INFORMATION>
++++++++++

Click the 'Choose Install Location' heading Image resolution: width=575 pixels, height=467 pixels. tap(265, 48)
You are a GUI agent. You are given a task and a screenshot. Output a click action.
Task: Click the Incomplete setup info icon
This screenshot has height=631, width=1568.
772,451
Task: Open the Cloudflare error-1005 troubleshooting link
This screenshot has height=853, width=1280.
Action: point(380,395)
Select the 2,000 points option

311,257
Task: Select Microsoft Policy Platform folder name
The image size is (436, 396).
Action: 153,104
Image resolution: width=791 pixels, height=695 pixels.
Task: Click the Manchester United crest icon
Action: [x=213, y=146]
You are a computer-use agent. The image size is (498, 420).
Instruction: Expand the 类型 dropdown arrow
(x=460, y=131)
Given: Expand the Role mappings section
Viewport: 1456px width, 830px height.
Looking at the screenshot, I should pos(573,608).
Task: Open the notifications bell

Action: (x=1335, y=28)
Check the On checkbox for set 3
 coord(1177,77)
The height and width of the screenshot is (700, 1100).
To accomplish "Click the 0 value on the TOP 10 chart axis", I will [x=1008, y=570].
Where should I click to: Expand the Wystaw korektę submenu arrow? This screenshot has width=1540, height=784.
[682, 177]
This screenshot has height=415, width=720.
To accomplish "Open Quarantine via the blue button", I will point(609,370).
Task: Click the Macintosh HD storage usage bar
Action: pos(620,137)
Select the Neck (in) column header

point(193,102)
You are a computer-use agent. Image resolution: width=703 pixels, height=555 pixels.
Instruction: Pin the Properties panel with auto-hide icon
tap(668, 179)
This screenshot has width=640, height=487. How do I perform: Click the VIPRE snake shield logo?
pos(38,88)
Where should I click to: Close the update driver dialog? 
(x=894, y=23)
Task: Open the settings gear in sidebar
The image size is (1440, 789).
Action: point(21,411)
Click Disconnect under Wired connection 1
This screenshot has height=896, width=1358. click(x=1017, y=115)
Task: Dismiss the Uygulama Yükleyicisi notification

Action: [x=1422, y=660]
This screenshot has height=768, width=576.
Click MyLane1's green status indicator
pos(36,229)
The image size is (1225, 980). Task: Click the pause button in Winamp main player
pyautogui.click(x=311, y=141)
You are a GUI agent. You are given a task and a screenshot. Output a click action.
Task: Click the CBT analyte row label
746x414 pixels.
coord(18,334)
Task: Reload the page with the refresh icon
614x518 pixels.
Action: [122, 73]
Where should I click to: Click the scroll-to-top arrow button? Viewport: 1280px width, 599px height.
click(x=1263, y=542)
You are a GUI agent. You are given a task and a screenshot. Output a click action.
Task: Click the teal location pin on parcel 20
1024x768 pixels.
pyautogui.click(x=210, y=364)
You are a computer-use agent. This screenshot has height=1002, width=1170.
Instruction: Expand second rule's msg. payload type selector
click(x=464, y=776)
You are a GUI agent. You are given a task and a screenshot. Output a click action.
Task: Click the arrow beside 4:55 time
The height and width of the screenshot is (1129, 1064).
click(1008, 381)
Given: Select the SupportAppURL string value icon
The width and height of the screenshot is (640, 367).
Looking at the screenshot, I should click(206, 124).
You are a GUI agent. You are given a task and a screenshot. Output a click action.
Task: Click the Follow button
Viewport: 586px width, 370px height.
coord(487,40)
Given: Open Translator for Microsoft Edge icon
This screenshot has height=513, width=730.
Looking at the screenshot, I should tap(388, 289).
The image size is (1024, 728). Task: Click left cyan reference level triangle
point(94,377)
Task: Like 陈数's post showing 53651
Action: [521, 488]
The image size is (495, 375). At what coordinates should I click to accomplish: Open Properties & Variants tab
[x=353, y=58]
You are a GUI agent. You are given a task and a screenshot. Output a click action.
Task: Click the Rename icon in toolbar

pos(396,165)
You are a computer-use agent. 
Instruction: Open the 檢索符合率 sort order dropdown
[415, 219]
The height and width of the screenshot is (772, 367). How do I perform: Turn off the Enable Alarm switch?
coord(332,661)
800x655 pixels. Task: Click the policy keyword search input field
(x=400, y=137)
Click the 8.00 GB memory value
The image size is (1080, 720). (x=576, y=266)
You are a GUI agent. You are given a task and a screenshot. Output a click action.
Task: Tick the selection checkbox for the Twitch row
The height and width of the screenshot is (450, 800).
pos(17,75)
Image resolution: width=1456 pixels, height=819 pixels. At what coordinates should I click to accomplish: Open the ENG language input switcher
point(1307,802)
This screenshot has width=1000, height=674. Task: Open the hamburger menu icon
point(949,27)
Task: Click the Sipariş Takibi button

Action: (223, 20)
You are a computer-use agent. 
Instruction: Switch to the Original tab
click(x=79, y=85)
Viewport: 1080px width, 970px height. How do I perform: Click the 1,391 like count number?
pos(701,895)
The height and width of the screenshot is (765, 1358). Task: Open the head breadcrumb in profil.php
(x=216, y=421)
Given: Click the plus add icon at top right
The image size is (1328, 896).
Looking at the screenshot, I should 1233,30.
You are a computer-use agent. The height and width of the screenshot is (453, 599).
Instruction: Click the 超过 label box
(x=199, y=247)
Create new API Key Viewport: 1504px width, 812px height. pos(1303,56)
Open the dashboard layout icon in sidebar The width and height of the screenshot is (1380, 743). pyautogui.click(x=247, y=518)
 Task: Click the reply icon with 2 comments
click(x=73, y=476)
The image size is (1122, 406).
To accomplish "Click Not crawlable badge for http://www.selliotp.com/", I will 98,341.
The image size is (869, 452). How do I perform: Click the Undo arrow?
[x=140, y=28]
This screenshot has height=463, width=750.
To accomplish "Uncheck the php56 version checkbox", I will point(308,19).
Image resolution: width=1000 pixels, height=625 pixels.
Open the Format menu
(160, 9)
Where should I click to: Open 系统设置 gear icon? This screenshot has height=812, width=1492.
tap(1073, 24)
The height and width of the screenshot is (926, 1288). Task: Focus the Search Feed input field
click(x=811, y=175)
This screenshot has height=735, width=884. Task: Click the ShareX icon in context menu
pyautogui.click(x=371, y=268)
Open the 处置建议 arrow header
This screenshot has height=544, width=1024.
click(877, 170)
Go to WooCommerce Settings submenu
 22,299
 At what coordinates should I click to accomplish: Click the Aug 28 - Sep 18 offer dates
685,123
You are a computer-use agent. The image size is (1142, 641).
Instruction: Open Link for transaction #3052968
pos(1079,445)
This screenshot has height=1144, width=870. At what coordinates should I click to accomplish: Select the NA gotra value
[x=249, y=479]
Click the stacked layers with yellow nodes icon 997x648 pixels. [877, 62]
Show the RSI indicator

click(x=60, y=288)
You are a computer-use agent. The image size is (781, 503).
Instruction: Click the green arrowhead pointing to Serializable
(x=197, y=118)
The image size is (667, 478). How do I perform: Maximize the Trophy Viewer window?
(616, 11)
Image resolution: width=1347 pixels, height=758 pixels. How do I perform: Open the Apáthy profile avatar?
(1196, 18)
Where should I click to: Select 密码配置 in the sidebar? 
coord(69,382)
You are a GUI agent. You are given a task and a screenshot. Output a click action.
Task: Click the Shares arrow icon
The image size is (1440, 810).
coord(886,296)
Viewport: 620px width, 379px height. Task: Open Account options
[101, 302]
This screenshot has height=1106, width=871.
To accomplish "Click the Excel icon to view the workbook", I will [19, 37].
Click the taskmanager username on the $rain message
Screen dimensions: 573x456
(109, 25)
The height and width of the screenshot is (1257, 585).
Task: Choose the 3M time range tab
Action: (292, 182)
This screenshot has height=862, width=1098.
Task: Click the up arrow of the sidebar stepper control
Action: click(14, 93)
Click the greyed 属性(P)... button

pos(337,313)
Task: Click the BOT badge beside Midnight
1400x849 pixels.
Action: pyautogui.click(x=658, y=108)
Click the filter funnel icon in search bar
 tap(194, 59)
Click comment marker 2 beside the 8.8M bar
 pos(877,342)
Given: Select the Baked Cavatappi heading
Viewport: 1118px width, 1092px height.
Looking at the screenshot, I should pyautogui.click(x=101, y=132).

++++++++++

TRY IT> Some of the data mentions "heading". Copy every line where it does.

SOLVED PROBLEM>
Click the 'Choose Install Location' heading Image resolution: width=575 pixels, height=467 pixels. tap(265, 48)
Given: Select the Baked Cavatappi heading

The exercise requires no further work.